> _Data for processing_
=====

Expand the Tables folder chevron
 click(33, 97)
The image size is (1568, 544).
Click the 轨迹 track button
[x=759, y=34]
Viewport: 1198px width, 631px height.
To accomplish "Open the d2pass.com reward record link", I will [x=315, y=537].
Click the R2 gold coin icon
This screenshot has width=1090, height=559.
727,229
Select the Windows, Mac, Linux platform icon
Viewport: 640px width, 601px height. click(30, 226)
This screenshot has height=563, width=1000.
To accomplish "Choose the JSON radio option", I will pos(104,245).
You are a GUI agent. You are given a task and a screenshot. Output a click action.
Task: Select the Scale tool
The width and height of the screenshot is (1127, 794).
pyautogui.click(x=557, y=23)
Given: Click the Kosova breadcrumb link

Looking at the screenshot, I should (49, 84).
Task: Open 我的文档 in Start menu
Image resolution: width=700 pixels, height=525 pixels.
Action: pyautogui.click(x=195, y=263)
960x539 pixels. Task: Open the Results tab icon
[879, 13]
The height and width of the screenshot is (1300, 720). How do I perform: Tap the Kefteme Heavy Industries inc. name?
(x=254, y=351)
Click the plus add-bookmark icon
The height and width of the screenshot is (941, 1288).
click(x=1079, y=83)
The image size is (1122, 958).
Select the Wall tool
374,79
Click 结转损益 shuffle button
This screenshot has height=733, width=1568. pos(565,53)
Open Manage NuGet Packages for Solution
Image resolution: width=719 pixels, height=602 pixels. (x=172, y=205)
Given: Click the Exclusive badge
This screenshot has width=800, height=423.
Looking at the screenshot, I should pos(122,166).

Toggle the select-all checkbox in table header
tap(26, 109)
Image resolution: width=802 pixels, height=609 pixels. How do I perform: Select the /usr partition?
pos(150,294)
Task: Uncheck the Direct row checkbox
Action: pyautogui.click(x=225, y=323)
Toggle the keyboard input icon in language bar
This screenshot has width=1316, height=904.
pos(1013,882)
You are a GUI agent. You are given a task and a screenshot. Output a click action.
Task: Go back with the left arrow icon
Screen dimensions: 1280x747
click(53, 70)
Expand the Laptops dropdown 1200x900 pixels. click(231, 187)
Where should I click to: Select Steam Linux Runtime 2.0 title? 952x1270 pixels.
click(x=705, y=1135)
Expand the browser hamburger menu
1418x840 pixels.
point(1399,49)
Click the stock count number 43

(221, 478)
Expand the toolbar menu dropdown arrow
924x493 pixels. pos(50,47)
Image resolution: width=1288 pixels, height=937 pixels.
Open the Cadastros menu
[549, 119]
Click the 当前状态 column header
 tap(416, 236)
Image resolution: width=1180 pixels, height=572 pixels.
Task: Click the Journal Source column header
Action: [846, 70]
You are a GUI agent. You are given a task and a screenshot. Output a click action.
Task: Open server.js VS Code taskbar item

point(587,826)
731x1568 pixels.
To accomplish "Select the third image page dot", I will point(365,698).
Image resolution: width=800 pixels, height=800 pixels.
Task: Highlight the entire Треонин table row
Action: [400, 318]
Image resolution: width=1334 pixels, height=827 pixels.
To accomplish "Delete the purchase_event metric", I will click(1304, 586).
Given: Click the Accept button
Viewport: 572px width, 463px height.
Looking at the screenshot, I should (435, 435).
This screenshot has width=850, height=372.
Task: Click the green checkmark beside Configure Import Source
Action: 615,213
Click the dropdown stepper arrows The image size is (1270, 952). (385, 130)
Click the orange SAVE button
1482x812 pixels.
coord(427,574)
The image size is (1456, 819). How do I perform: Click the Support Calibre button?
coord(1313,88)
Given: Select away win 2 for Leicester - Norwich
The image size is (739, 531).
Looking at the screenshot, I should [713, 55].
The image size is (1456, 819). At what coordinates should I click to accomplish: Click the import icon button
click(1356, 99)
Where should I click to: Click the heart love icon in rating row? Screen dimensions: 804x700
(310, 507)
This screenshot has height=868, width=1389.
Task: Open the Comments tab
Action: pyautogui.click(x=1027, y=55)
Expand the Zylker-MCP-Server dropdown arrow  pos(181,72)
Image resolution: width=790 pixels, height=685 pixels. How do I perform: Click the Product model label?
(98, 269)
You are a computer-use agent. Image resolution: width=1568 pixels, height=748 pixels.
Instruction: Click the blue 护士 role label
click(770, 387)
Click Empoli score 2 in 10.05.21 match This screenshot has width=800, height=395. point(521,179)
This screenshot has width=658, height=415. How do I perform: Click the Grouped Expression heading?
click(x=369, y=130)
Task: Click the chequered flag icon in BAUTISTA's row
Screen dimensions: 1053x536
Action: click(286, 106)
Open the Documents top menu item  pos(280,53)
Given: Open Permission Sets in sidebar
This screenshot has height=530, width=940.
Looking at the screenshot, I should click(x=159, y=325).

=====

> _Do this_
Please format the lines above as a numbered list, leaving out the blank lines, and cover all the records.

> _Result of the task_
1. Expand the Tables folder chevron
2.  click(33, 97)
3. The image size is (1568, 544).
4. Click the 轨迹 track button
5. [x=759, y=34]
6. Viewport: 1198px width, 631px height.
7. To accomplish "Open the d2pass.com reward record link", I will [x=315, y=537].
8. Click the R2 gold coin icon
9. This screenshot has width=1090, height=559.
10. 727,229
11. Select the Windows, Mac, Linux platform icon
12. Viewport: 640px width, 601px height. click(30, 226)
13. This screenshot has height=563, width=1000.
14. To accomplish "Choose the JSON radio option", I will pos(104,245).
15. You are a GUI agent. You are given a task and a screenshot. Output a click action.
16. Task: Select the Scale tool
17. The width and height of the screenshot is (1127, 794).
18. pyautogui.click(x=557, y=23)
19. Given: Click the Kosova breadcrumb link
20. Looking at the screenshot, I should (49, 84).
21. Task: Open 我的文档 in Start menu
22. Image resolution: width=700 pixels, height=525 pixels.
23. Action: pyautogui.click(x=195, y=263)
24. 960x539 pixels. Task: Open the Results tab icon
25. [879, 13]
26. The height and width of the screenshot is (1300, 720). How do I perform: Tap the Kefteme Heavy Industries inc. name?
27. (x=254, y=351)
28. Click the plus add-bookmark icon
29. The height and width of the screenshot is (941, 1288).
30. click(x=1079, y=83)
31. The image size is (1122, 958).
32. Select the Wall tool
33. 374,79
34. Click 结转损益 shuffle button
35. This screenshot has height=733, width=1568. pos(565,53)
36. Open Manage NuGet Packages for Solution
37. Image resolution: width=719 pixels, height=602 pixels. (x=172, y=205)
38. Given: Click the Exclusive badge
39. This screenshot has width=800, height=423.
40. Looking at the screenshot, I should pos(122,166).
41. Toggle the select-all checkbox in table header
42. tap(26, 109)
43. Image resolution: width=802 pixels, height=609 pixels. How do I perform: Select the /usr partition?
44. pos(150,294)
45. Task: Uncheck the Direct row checkbox
46. Action: pyautogui.click(x=225, y=323)
47. Toggle the keyboard input icon in language bar
48. This screenshot has width=1316, height=904.
49. pos(1013,882)
50. You are a GUI agent. You are given a task and a screenshot. Output a click action.
51. Task: Go back with the left arrow icon
52. Screen dimensions: 1280x747
53. click(53, 70)
54. Expand the Laptops dropdown 1200x900 pixels. click(231, 187)
55. Where should I click to: Select Steam Linux Runtime 2.0 title? 952x1270 pixels.
56. click(x=705, y=1135)
57. Expand the browser hamburger menu
58. 1418x840 pixels.
59. point(1399,49)
60. Click the stock count number 43
61. (221, 478)
62. Expand the toolbar menu dropdown arrow
63. 924x493 pixels. pos(50,47)
64. Image resolution: width=1288 pixels, height=937 pixels.
65. Open the Cadastros menu
66. [549, 119]
67. Click the 当前状态 column header
68.  tap(416, 236)
69. Image resolution: width=1180 pixels, height=572 pixels.
70. Task: Click the Journal Source column header
71. Action: [846, 70]
72. You are a GUI agent. You are given a task and a screenshot. Output a click action.
73. Task: Open server.js VS Code taskbar item
74. point(587,826)
75. 731x1568 pixels.
76. To accomplish "Select the third image page dot", I will point(365,698).
77. Image resolution: width=800 pixels, height=800 pixels.
78. Task: Highlight the entire Треонин table row
79. Action: [400, 318]
80. Image resolution: width=1334 pixels, height=827 pixels.
81. To accomplish "Delete the purchase_event metric", I will click(1304, 586).
82. Given: Click the Accept button
83. Viewport: 572px width, 463px height.
84. Looking at the screenshot, I should (435, 435).
85. This screenshot has width=850, height=372.
86. Task: Click the green checkmark beside Configure Import Source
87. Action: 615,213
88. Click the dropdown stepper arrows The image size is (1270, 952). (385, 130)
89. Click the orange SAVE button
90. 1482x812 pixels.
91. coord(427,574)
92. The image size is (1456, 819). How do I perform: Click the Support Calibre button?
93. coord(1313,88)
94. Given: Select away win 2 for Leicester - Norwich
95. The image size is (739, 531).
96. Looking at the screenshot, I should [713, 55].
97. The image size is (1456, 819). At what coordinates should I click to accomplish: Click the import icon button
98. click(1356, 99)
99. Where should I click to: Click the heart love icon in rating row? Screen dimensions: 804x700
100. (310, 507)
101. This screenshot has height=868, width=1389.
102. Task: Open the Comments tab
103. Action: pyautogui.click(x=1027, y=55)
104. Expand the Zylker-MCP-Server dropdown arrow  pos(181,72)
105. Image resolution: width=790 pixels, height=685 pixels. How do I perform: Click the Product model label?
106. (98, 269)
107. You are a computer-use agent. Image resolution: width=1568 pixels, height=748 pixels.
108. Instruction: Click the blue 护士 role label
109. click(770, 387)
110. Click Empoli score 2 in 10.05.21 match This screenshot has width=800, height=395. point(521,179)
111. This screenshot has width=658, height=415. How do I perform: Click the Grouped Expression heading?
112. click(x=369, y=130)
113. Task: Click the chequered flag icon in BAUTISTA's row
114. Screen dimensions: 1053x536
115. Action: click(286, 106)
116. Open the Documents top menu item  pos(280,53)
117. Given: Open Permission Sets in sidebar
118. This screenshot has height=530, width=940.
119. Looking at the screenshot, I should click(x=159, y=325).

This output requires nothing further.